:: ABOUT THIS EXERCISE ::
Your task is to copy the lines of the data below from the line holding "is (423, 752)." through the line holding "1030x404 pixels.", inclusive, exactly and with nothing added.

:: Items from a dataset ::
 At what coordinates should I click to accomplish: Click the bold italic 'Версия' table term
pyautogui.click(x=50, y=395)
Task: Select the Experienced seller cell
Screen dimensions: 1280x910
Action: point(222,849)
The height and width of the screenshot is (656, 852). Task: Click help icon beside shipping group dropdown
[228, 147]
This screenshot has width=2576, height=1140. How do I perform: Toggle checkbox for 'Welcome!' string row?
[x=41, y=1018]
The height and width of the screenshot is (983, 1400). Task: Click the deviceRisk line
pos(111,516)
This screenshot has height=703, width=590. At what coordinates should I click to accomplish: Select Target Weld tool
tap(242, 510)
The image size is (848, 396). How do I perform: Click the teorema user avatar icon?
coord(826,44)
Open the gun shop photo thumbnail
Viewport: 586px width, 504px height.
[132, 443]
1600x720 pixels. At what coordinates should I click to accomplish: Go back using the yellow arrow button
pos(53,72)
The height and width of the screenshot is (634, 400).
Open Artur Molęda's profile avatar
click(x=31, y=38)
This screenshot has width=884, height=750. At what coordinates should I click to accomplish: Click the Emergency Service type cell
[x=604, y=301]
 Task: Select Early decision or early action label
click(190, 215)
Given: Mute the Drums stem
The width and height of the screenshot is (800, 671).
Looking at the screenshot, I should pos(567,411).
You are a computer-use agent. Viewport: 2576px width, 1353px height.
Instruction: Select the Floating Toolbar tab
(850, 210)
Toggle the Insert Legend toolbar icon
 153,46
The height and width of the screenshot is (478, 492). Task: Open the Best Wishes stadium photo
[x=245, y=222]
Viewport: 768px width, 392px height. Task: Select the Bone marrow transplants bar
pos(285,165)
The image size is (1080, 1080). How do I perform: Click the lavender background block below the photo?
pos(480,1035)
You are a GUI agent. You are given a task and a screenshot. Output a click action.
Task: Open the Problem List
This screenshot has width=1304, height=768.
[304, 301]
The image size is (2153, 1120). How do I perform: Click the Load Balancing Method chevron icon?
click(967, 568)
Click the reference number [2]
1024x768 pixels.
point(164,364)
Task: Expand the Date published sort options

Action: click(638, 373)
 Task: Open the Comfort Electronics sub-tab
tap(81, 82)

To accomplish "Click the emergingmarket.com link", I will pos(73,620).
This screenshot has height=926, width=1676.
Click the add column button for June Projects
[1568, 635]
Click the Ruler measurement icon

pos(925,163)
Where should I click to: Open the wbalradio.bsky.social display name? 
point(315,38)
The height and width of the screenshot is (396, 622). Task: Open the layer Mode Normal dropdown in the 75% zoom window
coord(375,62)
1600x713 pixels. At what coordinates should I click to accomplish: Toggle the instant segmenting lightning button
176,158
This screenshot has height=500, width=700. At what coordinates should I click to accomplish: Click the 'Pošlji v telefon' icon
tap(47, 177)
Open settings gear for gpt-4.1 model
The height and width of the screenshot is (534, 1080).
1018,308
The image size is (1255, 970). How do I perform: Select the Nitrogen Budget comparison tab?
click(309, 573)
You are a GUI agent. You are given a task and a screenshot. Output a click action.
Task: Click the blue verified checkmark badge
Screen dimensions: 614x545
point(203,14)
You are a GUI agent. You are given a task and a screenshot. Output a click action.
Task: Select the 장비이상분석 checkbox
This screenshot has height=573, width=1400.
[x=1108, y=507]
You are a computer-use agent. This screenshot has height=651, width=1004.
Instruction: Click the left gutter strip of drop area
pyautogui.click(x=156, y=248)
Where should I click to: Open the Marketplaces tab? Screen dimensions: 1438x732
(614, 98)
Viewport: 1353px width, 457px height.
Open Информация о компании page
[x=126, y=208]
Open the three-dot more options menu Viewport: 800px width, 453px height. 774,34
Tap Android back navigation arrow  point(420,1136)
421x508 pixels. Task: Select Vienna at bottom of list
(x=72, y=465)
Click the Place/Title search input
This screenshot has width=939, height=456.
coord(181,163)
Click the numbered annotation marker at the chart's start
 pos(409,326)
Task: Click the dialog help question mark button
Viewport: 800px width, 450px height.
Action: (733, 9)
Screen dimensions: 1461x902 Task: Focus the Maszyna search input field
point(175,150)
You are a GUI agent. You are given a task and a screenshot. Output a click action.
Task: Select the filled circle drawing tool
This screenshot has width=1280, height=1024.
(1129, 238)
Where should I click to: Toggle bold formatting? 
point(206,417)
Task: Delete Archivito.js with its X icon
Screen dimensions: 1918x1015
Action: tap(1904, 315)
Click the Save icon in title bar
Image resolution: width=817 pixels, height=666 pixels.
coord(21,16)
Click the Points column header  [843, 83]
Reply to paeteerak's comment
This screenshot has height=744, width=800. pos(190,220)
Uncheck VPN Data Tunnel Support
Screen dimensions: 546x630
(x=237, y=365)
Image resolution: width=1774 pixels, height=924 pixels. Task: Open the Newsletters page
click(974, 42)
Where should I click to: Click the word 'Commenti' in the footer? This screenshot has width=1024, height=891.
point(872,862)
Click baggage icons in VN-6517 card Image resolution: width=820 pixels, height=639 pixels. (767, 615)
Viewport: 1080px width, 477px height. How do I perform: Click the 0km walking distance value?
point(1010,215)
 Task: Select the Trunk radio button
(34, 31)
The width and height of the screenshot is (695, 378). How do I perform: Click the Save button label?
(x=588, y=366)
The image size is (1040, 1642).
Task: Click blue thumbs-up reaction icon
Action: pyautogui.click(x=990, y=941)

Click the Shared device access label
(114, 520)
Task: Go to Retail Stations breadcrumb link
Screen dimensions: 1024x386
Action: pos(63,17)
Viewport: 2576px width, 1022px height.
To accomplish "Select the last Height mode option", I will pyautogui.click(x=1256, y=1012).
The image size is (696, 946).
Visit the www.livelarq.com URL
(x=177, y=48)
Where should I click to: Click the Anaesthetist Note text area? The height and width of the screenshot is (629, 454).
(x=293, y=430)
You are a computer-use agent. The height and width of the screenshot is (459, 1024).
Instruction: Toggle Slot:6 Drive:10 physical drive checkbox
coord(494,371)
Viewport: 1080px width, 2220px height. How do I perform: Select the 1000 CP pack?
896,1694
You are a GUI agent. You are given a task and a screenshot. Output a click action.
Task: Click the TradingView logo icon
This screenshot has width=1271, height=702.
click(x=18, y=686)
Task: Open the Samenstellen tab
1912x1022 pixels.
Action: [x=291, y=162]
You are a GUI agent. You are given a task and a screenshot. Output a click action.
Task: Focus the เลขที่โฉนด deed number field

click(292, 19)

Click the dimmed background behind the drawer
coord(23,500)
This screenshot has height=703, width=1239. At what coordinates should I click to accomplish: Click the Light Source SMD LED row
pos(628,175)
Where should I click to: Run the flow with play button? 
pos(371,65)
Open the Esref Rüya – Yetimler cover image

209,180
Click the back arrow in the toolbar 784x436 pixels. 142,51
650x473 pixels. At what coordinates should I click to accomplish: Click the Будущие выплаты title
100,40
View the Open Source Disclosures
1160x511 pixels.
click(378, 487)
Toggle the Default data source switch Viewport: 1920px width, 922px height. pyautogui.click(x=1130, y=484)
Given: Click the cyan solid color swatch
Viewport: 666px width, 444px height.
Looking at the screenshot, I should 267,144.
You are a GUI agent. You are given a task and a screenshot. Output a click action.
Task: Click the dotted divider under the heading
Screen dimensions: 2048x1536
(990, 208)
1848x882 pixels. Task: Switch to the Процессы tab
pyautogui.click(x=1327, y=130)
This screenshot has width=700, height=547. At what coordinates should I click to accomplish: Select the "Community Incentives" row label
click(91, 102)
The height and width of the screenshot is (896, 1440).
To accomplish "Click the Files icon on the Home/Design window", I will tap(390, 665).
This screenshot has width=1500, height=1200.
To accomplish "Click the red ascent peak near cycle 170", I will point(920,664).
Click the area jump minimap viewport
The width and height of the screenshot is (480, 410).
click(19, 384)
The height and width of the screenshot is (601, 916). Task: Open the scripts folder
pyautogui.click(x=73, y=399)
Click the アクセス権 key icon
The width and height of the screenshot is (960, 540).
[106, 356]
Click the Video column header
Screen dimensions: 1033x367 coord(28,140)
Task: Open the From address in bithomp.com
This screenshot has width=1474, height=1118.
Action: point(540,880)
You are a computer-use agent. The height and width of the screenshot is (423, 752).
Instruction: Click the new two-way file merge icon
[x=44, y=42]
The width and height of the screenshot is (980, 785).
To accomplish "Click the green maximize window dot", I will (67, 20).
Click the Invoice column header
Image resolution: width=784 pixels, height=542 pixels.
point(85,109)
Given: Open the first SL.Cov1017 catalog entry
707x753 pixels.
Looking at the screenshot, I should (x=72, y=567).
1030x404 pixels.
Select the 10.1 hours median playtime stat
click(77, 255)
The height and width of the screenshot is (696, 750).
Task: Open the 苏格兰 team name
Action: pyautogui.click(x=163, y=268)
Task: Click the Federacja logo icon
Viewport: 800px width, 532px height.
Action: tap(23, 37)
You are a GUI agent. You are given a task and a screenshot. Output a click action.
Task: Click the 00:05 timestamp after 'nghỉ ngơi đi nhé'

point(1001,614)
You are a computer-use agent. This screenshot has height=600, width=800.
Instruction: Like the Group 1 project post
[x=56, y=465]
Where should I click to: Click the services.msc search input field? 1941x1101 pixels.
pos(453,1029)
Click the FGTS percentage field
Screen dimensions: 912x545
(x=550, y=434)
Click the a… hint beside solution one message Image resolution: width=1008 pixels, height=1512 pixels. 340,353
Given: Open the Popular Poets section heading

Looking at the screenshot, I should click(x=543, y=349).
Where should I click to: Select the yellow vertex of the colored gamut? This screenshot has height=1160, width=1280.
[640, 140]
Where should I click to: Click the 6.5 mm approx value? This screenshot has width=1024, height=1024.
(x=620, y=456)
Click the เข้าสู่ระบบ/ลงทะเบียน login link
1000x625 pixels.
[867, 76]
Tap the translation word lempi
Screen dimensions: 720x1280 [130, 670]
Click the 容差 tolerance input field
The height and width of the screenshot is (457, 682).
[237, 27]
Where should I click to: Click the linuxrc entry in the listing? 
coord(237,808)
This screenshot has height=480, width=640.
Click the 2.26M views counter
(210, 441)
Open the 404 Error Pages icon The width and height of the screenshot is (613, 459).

:: ANSWER TO THIS EXERCISE ::
You are a computer-use agent. The height and width of the screenshot is (423, 752).
Instruction: Click the new two-way file merge icon
[x=44, y=42]
The width and height of the screenshot is (980, 785).
To accomplish "Click the green maximize window dot", I will (67, 20).
Click the Invoice column header
Image resolution: width=784 pixels, height=542 pixels.
point(85,109)
Given: Open the first SL.Cov1017 catalog entry
707x753 pixels.
Looking at the screenshot, I should (x=72, y=567).
1030x404 pixels.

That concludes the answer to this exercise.